→ **What you should do**: Return all lines from the entries below in which the word "will" is present.

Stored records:
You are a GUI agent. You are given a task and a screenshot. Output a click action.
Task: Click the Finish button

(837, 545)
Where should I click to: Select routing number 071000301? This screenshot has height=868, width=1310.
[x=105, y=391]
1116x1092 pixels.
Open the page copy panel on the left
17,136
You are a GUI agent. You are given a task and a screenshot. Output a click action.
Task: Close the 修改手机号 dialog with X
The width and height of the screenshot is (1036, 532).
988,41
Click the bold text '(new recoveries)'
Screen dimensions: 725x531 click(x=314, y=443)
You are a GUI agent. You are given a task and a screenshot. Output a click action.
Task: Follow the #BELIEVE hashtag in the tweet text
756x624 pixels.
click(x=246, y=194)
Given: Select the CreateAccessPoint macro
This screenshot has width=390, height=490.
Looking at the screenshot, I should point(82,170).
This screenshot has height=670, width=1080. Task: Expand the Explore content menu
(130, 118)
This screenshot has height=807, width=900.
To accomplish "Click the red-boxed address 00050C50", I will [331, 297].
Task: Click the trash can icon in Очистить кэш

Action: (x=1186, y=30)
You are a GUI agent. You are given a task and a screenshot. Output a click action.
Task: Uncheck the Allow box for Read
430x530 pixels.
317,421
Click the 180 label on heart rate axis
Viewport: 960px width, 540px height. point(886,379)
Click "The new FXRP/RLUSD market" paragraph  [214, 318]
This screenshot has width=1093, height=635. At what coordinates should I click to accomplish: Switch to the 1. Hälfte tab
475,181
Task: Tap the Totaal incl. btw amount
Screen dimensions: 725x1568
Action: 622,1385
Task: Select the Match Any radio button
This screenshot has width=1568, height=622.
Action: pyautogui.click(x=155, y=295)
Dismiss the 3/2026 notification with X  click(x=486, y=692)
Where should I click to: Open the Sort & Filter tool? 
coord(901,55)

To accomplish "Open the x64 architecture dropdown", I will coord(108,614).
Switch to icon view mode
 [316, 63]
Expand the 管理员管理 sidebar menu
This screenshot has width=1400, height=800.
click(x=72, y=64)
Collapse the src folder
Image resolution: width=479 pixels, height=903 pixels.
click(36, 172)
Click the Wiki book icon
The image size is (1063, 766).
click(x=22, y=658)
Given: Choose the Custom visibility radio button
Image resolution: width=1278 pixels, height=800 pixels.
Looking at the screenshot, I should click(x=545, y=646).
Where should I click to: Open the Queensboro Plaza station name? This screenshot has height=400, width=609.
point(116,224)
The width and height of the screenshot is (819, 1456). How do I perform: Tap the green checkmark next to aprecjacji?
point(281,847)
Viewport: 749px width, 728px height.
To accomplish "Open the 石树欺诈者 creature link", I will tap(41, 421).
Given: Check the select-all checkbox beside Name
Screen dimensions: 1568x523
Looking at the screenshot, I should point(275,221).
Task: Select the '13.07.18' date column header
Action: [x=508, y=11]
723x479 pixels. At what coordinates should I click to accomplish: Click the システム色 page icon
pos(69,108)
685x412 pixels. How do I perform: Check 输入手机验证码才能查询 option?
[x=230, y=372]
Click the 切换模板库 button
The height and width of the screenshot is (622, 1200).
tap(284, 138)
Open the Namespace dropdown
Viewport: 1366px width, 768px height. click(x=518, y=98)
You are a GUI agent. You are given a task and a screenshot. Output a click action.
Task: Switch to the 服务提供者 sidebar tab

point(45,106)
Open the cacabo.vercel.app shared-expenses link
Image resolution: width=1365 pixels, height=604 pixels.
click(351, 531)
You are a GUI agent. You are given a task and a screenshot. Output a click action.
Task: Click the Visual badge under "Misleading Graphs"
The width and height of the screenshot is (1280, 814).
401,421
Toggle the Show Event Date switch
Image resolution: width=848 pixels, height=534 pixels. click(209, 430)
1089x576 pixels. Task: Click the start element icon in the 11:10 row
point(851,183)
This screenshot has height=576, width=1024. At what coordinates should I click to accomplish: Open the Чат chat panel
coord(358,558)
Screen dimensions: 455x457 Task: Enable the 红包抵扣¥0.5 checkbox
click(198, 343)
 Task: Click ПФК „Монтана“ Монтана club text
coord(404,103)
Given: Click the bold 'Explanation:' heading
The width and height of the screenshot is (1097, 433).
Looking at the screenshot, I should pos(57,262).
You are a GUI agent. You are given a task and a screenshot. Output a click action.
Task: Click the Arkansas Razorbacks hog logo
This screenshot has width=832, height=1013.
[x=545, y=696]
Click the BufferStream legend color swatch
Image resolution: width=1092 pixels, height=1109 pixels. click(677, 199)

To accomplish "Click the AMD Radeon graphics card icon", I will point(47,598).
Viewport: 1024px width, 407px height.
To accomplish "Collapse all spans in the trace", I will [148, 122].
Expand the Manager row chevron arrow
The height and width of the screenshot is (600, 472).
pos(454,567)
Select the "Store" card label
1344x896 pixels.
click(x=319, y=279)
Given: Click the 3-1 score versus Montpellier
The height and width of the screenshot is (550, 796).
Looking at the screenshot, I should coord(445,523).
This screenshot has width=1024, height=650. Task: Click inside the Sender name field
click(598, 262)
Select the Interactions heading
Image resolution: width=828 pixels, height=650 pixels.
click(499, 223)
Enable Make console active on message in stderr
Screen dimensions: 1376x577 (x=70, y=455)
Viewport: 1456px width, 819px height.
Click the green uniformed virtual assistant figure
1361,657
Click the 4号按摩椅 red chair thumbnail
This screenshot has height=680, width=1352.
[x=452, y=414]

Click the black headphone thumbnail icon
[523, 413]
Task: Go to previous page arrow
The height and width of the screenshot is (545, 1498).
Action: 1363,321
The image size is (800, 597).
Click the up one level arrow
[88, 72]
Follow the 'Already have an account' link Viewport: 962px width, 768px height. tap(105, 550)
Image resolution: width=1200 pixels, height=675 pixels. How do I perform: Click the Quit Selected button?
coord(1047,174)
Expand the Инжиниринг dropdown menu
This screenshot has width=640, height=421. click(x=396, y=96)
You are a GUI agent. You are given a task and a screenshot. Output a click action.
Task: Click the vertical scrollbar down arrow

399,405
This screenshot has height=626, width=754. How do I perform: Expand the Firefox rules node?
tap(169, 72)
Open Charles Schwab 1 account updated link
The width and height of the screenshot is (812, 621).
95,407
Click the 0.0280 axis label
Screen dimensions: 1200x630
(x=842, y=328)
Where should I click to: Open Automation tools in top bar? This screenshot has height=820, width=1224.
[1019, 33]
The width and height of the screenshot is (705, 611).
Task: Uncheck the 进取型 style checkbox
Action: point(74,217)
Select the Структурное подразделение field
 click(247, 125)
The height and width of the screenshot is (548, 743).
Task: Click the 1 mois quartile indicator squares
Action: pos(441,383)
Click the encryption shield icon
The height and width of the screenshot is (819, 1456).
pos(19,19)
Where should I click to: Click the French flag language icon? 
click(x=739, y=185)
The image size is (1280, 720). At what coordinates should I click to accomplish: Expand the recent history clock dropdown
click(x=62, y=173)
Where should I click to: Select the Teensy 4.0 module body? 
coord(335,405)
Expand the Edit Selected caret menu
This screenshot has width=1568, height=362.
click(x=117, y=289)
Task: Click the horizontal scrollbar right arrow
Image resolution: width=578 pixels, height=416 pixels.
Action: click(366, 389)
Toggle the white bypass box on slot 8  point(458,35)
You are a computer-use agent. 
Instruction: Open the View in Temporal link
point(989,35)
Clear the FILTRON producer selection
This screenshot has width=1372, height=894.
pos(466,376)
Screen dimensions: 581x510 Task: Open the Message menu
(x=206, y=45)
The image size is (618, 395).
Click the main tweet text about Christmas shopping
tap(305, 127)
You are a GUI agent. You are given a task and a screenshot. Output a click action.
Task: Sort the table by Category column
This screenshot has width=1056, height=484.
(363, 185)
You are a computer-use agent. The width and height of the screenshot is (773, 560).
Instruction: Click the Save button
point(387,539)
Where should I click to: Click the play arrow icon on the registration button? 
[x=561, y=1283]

→ **Your solution**:
To accomplish "Click the red-boxed address 00050C50", I will [331, 297].
To accomplish "Open the x64 architecture dropdown", I will coord(108,614).
To accomplish "Open the 石树欺诈者 creature link", I will tap(41, 421).
To accomplish "Click the AMD Radeon graphics card icon", I will point(47,598).
To accomplish "Collapse all spans in the trace", I will [148, 122].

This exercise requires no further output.